The idea of a computational short-cut without sacrificing statistical was relevant more than 30 years ago (summary point 5 in Sect. 3 of Bickel 1975). Yet, the idea is still very important in large scale and high-dimensional applications nowadays. Two issues emerge.

In some large-scale problems, one is willing to pay a price in terms of statistical accuracy while gaining substantially with respect to computing power. Peter Bickel has recently co-authored a paper on this subject (Meinshausen et al. 2009): having some sort of guarantee on statistical accuracy is then highly desirable. Results as in Bickel (1975), probably of weaker form which do not touch on the concept of efficiency, are underdeveloped for large-scale problems.

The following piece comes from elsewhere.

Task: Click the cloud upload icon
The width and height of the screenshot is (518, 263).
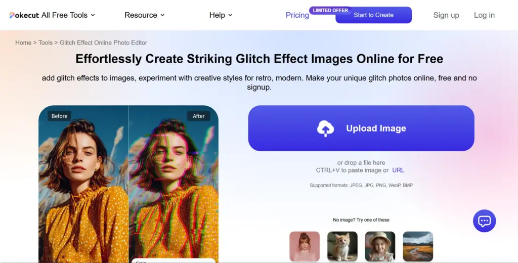Action: click(x=326, y=128)
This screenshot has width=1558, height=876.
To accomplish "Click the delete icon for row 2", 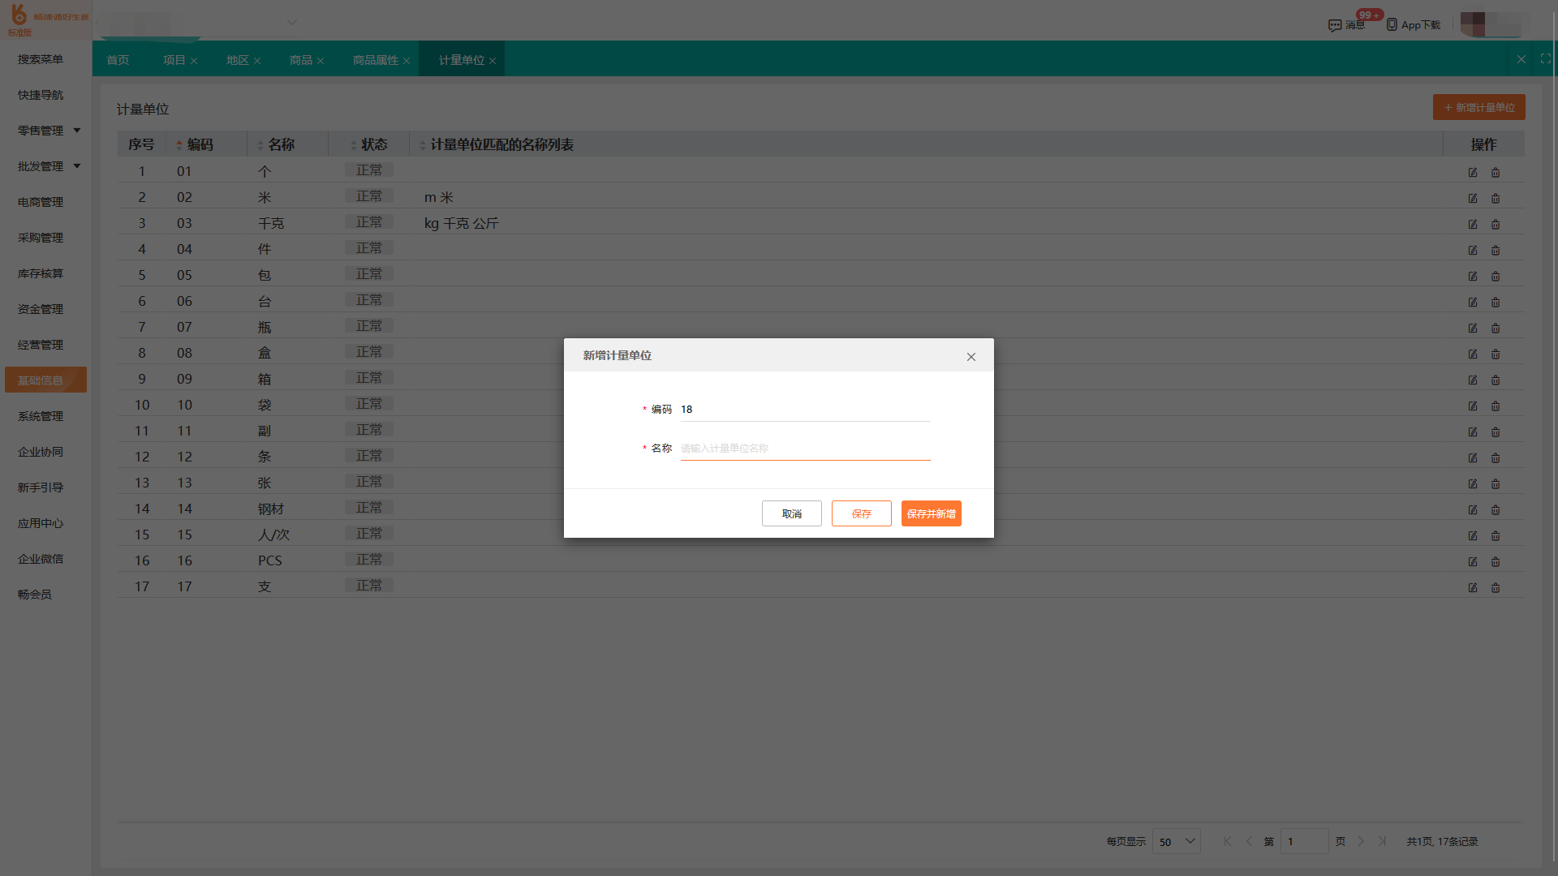I will point(1496,198).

The other issue concerns the fact that iterations in algorithms correspond to some form of (algorithmic) regularization which is often very effective for large datasets. A prominent example of this is with boosting: instead of a Gauss-Newton step, boosting proceeds with Gauss-Southwell iterations which are coordinatewise up-dates based on an n-dimensional approximate gradient vector (where n denotes sample size). It is known, at least for some cases, that boosting with such Gauss-Southwell iterations achieves minimax convergence rate optimality (Bühlmann and Yu 2003; Bissantz et al. 2007) while being computationally attractive. Furthermore, in view of robustness, boosting can be easily modified such that each Gauss-Southwell up-date is performed in a robust way and hence, the overall procedure has desirable robustness properties (Lutz et al. 2008). As discussed in Sect. 3 of Bickel (1975), the starting value (i.e., the initial estimator) matters also in robustified boosting.

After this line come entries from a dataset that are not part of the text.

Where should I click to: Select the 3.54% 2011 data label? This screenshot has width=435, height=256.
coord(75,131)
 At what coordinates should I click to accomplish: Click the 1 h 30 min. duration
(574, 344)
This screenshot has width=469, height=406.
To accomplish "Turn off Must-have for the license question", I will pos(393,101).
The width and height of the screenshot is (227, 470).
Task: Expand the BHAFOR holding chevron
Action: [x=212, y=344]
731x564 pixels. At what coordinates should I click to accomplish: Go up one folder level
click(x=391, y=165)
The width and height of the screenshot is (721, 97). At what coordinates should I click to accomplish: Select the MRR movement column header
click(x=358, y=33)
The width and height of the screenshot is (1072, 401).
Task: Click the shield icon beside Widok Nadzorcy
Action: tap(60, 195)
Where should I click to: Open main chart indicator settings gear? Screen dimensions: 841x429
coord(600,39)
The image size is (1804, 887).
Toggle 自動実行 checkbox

2.1.3 Parametric Robustness: Small Biases Can Be Worthwhile

The following problem is studied in Bickel (1984a): construct an estimator that performs well for a particular parametric model \({\mathcal{M}}_{0}\) while its risk is upper-bounded for another larger parametric model \({\mathcal{M}}_{1} \supset {\mathcal{M}}_{0}\). As an interpretation, one believes that \({\mathcal{M}}_{0}\) is adequate but one wants to guard against deviations coming from \({\mathcal{M}}_{1}\). It is shown in the paper that the corresponding optimality problem has not an explicit solution: however, approximate answers are presented and interesting connections are developed to the Efron-Morris (Efron and Morris 1971) family of translation estimates, i.e., adding a soft-thresholded additional correction term to the optimal estimator under \({\mathcal{M}}_{0}\). (The reference Efron and Morris (1971) is appearing in the text but is missing in the list of references in Bickel’s paper).

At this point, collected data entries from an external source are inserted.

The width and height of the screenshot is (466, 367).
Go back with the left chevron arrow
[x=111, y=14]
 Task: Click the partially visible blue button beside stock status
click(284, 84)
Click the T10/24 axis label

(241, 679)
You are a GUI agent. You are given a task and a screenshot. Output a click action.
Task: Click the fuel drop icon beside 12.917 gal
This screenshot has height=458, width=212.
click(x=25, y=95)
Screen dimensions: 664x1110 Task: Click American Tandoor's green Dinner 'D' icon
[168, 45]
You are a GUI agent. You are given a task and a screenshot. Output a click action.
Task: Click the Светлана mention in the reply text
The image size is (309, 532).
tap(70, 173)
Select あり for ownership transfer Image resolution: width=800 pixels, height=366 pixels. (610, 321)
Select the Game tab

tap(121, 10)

The notion of parametric robustness could be interesting in high-dimensional problems. Guarding against specific deviations (which may be easier to specify in some applications than in others) can be more powerful than trying to protect nonparametrically against point-mass distributions in any direction. In this sense, this paper is a key reference for developing effective high-dimensional robust inference.

2.1.4 Robust Regression Based on Infinitesimal Neighbourhoods

Robust regression is analyzed in Bickel (1984b) using a nice mathematical framework where the perturbation is within a \(1/\sqrt{n}\)-neighbourhood of the uncontaminated ideal model. The presented results in Bickel (1984b) give a clear (mathematical) interpretation of various procedures and suggest new robust methods for regression.

A major issue in robust regression is to guard against contaminations in X-space. Bickel (1984b) gives nice insights for the classical case where the dimension of X is relatively small: a new challenge is to deal with robustness in high-dimensional regression problems where the dimension of X can be much larger than sample size. One attempt has been to robustify high-dimensional estimators such as the Lasso (Khan et al. 2007) or L 2Boosting (Lutz et al. 2008), in particular with respect to contaminations in X-space. An interesting and different path has been initiated by Friedman (2001) with tree-based procedures which are robust in X-space (in connection with a robust loss function for the error). There is clearly a need of a unifying theory, in the spirit of Bickel (1984b), for robust regression when the dimension of X is large.